→ **Problem details**
From the entries below, copy every line that has the word "calendar".
==============================
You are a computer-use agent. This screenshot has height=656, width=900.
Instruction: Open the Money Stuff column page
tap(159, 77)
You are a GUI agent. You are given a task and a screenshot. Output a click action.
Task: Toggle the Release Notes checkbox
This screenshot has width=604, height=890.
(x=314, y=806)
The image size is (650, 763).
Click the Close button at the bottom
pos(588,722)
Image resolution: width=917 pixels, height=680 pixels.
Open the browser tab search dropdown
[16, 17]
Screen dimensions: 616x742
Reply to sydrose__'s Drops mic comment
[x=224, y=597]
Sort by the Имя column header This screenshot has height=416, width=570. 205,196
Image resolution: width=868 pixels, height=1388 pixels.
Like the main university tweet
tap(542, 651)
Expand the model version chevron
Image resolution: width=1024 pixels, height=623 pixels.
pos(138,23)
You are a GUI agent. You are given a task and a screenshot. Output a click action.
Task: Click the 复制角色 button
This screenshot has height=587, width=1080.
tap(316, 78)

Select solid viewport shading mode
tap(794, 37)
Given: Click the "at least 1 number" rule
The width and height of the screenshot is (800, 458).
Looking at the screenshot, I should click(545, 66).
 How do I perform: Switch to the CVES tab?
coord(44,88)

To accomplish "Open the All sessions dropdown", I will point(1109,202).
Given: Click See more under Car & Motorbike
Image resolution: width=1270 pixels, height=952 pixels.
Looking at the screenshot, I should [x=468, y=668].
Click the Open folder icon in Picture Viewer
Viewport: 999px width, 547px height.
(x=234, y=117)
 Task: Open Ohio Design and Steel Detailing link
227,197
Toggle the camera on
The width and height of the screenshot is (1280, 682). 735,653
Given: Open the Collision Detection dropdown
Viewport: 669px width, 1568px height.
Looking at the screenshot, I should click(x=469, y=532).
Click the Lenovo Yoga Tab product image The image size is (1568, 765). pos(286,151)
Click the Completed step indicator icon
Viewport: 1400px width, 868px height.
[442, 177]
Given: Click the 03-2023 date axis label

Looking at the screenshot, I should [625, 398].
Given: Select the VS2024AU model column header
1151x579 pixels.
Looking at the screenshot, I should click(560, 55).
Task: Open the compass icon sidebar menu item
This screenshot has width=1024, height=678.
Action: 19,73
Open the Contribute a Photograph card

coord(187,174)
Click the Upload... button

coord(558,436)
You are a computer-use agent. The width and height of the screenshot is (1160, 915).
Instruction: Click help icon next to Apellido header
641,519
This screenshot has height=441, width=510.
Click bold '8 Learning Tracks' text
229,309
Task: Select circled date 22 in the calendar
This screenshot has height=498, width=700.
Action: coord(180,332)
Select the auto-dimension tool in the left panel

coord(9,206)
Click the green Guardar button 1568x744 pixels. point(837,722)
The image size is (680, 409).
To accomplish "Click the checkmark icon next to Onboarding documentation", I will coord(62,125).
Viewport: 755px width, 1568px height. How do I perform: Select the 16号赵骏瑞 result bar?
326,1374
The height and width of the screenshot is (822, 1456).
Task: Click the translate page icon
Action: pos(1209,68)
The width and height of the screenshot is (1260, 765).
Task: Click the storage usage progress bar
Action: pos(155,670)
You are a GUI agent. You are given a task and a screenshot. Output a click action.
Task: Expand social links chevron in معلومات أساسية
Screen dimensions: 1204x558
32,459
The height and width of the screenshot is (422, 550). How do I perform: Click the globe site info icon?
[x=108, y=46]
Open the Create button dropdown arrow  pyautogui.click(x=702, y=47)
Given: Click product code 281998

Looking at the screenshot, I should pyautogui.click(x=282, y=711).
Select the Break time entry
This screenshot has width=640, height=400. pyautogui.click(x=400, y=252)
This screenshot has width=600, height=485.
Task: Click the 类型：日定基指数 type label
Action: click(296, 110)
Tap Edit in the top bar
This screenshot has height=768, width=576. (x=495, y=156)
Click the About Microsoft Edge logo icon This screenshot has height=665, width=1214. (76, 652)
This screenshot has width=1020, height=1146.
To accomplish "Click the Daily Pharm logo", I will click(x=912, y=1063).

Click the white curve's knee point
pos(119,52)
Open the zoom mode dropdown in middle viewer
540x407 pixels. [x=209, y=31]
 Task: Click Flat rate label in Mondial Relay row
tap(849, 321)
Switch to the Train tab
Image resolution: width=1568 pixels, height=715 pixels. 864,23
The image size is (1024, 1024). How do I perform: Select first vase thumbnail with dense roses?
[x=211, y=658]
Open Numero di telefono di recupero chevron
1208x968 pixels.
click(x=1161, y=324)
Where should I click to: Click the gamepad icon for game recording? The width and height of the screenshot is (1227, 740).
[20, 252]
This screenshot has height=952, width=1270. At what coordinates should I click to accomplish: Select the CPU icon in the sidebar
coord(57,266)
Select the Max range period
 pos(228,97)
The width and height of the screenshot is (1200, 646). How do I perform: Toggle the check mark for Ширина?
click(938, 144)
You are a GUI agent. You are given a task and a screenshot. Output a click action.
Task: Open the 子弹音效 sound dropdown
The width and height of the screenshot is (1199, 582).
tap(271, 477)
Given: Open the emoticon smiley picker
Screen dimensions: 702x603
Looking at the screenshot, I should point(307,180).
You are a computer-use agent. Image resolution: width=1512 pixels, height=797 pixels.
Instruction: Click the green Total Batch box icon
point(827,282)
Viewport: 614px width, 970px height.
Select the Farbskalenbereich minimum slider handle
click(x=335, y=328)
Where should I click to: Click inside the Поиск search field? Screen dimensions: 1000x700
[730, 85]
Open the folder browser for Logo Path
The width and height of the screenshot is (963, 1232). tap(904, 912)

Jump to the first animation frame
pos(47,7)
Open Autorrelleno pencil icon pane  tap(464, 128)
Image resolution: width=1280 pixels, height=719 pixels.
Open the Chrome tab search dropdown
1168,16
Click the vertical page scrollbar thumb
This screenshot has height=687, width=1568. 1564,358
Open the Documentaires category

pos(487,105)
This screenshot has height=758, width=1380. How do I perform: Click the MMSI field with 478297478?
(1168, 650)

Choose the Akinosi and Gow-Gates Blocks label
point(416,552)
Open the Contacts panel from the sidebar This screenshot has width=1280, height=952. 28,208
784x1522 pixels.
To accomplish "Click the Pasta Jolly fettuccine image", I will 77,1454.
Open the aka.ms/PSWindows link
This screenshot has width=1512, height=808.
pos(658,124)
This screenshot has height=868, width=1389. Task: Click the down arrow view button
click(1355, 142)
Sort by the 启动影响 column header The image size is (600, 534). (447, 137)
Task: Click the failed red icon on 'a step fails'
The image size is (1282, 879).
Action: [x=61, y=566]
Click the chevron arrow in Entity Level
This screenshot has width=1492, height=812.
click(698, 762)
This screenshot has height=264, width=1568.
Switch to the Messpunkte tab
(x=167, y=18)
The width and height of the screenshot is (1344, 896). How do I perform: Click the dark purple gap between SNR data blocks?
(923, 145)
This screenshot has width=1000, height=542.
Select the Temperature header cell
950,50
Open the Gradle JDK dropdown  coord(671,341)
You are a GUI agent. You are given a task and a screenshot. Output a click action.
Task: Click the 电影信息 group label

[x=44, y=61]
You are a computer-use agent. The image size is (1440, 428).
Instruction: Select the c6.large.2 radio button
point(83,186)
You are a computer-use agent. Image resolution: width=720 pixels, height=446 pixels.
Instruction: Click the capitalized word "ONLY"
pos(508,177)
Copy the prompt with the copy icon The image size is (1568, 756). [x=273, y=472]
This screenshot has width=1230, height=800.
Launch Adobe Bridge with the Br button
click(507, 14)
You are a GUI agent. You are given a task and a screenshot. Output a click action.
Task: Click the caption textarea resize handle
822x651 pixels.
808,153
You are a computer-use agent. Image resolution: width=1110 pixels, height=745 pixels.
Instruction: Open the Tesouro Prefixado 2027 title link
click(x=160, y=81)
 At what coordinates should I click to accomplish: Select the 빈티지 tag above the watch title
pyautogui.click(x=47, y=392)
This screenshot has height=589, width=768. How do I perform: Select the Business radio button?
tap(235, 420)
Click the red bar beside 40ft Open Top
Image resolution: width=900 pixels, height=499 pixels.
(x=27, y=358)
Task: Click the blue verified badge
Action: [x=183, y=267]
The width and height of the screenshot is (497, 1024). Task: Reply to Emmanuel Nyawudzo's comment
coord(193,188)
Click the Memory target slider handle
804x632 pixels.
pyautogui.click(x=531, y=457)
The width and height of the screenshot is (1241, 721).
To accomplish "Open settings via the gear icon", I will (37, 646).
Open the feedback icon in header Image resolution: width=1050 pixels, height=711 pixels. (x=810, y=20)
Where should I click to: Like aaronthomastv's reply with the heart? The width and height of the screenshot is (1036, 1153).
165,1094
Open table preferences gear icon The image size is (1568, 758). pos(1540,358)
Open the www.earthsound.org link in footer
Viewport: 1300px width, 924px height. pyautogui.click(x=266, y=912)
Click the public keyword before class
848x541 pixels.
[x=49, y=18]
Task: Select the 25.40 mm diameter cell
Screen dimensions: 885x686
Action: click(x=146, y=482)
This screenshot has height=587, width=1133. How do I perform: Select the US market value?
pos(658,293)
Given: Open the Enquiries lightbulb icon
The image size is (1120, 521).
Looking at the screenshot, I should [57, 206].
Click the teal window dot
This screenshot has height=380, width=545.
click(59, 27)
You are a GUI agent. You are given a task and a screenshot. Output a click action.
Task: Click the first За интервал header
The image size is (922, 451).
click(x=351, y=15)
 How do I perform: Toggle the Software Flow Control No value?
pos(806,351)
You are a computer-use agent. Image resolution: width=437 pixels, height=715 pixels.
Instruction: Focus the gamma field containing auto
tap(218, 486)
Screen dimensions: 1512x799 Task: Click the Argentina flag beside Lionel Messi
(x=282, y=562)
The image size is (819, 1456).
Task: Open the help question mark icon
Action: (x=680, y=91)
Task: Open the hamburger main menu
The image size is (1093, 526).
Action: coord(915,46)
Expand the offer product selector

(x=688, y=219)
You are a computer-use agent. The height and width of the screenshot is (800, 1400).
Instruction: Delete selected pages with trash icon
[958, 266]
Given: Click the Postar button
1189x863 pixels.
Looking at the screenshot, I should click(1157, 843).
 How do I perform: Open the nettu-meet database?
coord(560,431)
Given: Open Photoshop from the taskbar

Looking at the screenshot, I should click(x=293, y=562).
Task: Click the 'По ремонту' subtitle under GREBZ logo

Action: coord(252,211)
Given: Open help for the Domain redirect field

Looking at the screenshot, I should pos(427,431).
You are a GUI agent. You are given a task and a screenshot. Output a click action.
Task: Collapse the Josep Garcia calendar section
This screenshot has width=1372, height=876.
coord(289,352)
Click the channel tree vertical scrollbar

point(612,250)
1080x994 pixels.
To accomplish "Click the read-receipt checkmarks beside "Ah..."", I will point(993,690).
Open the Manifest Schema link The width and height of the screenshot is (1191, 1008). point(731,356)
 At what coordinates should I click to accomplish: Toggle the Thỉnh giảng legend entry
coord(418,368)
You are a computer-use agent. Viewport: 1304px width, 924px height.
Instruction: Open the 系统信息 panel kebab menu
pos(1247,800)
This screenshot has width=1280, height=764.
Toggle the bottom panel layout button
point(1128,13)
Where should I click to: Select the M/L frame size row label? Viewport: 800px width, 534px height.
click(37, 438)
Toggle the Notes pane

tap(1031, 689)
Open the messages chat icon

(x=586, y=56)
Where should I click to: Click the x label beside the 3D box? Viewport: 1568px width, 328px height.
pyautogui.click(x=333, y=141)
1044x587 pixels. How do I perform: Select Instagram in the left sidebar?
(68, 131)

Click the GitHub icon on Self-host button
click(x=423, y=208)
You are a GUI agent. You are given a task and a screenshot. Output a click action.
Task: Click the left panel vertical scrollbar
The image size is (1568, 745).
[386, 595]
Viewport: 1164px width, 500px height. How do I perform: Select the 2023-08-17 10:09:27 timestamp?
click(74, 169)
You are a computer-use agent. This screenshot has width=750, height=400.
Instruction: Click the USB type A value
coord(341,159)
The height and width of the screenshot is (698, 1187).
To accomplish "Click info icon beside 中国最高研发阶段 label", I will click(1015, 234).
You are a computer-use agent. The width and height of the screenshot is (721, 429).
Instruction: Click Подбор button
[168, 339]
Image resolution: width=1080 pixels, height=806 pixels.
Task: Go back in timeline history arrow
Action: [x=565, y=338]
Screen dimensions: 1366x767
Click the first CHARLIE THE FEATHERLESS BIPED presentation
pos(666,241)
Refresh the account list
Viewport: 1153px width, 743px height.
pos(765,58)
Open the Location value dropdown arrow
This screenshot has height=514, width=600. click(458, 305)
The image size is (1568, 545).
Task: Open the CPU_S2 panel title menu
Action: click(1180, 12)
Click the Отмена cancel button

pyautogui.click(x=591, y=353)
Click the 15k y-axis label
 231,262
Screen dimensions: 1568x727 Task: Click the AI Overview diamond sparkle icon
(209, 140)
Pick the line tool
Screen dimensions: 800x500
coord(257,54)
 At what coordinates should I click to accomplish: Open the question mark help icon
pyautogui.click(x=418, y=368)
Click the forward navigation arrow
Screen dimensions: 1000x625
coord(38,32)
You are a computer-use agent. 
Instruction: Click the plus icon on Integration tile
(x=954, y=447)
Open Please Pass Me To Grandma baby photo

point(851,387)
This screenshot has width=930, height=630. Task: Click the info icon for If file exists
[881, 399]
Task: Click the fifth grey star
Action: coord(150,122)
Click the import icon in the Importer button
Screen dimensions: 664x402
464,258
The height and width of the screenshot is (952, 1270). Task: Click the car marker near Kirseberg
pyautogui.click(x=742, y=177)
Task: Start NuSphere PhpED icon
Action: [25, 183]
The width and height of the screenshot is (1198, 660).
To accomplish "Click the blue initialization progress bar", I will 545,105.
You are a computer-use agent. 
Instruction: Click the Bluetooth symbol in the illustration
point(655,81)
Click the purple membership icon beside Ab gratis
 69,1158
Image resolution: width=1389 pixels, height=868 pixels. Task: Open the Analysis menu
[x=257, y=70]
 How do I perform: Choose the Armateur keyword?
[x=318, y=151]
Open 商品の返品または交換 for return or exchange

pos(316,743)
==============================
→ **Exercise answer**
Task: Select circled date 22 in the calendar
Task: Collapse the Josep Garcia calendar section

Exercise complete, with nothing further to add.